The retired heavyweight boxer "Sailor" Tom Sharkey ran "stags," that is, illegal prizefights for all-male audiences, in the cellar of his saloon at Broadway and 65th Street on Manhattan's Upper West Side. George Bellows's studio was across the street. An all-around athlete at Ohio State University, Bellows parlayed his knowledge of sports into paintings of boxing that displayed a new and unflinching realism. He frequented an informal group of artists, later dubbed the Ashcan School, who painted urban life on the unfashionable side of the street in early 1900s New York City.

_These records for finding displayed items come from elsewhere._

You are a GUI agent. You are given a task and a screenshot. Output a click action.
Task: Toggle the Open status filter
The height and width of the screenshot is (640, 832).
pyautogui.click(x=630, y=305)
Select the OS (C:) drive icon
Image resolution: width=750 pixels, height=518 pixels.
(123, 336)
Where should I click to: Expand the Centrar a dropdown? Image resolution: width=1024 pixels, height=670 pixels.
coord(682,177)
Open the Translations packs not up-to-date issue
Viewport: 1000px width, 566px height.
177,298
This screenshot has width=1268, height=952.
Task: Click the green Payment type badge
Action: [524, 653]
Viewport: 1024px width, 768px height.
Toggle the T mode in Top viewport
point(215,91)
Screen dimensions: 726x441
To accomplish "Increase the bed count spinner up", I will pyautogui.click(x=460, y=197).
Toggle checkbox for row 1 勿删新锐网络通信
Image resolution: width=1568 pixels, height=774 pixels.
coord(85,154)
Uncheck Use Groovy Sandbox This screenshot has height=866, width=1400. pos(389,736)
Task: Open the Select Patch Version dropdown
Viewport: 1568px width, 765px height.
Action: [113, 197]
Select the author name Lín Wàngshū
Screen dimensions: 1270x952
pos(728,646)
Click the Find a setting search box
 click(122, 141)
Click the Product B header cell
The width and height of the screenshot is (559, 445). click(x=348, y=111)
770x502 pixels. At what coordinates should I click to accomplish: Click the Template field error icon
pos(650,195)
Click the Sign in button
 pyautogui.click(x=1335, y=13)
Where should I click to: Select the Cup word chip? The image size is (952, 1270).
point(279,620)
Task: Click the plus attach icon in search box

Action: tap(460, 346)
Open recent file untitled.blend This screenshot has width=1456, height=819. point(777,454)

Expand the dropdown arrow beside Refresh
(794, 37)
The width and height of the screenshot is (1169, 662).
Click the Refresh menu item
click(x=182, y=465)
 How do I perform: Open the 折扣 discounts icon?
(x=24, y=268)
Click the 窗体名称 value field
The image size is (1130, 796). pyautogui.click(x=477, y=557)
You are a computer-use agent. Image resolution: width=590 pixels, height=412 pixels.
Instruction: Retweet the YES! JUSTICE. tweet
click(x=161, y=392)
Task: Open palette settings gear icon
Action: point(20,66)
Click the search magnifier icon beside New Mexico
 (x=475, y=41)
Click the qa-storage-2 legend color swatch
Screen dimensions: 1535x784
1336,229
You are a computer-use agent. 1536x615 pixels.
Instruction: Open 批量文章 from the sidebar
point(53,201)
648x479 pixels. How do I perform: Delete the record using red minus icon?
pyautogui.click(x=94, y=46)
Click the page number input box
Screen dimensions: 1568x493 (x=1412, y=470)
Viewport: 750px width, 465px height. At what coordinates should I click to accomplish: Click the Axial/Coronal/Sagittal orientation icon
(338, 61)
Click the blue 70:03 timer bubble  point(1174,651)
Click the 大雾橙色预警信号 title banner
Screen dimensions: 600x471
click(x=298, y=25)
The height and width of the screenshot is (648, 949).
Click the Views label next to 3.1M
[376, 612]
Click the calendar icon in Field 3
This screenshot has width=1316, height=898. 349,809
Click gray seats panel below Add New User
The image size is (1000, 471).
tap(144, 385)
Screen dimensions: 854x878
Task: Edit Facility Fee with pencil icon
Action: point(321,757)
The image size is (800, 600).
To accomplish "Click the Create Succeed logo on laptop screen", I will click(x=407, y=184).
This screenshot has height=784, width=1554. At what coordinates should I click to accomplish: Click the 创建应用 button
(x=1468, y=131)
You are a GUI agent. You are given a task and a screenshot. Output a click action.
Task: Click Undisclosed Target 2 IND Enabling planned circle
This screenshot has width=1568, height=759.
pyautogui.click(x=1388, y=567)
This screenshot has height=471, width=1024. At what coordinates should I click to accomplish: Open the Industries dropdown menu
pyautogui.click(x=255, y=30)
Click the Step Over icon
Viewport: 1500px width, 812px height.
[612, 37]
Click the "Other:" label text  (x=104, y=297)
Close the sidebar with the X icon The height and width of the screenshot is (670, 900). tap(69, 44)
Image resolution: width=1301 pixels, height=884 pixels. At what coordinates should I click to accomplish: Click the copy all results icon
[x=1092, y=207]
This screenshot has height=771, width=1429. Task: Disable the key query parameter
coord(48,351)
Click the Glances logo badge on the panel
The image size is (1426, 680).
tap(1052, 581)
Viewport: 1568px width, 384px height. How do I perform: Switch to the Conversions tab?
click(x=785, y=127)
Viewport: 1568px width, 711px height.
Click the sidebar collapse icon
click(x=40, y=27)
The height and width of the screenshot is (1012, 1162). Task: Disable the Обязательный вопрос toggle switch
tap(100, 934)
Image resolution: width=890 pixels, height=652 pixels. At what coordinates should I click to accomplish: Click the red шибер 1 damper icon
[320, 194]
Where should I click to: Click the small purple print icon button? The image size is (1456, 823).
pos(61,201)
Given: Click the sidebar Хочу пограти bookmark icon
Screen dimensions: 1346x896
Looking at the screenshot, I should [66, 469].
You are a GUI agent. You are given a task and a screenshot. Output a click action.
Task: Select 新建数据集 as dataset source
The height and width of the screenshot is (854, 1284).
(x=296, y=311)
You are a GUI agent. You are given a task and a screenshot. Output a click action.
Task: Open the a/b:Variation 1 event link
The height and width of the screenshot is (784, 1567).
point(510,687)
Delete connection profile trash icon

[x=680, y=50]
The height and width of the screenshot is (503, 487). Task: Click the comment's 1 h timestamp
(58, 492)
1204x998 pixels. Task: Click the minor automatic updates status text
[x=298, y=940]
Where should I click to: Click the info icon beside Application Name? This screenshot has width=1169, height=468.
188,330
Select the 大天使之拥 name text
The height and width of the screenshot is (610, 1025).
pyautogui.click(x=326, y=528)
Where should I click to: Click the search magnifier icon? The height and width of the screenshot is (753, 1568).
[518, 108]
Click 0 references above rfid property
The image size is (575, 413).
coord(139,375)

In 1916, Bellows's interest turned to lithography, and he revisited his prizefight subjects, including his earlier painting titled A Stag at Sharkey's. In the translation from oil paint to lithographic crayon, Bellows expunged the colors of flesh and blood and burnished away detail under the white glare of the spotlights. He ennobled his two brawlers into a pair of sculpted warriors balancing at a point of momentary equilibrium. In the process, a brutal slice of New York City life metamorphosed into a classic all-American lithograph. For all its classical qualities, the print possesses the immediacy of a drawing made at ringside-the kind Bellows had once made as a newspaper sketch artist. The artist depicts himself here, the balding man half seen in the crowd on the far side of the ring bending over a sketch pad.
I don't know anything about boxing. I'm just painting two men trying to kill each other.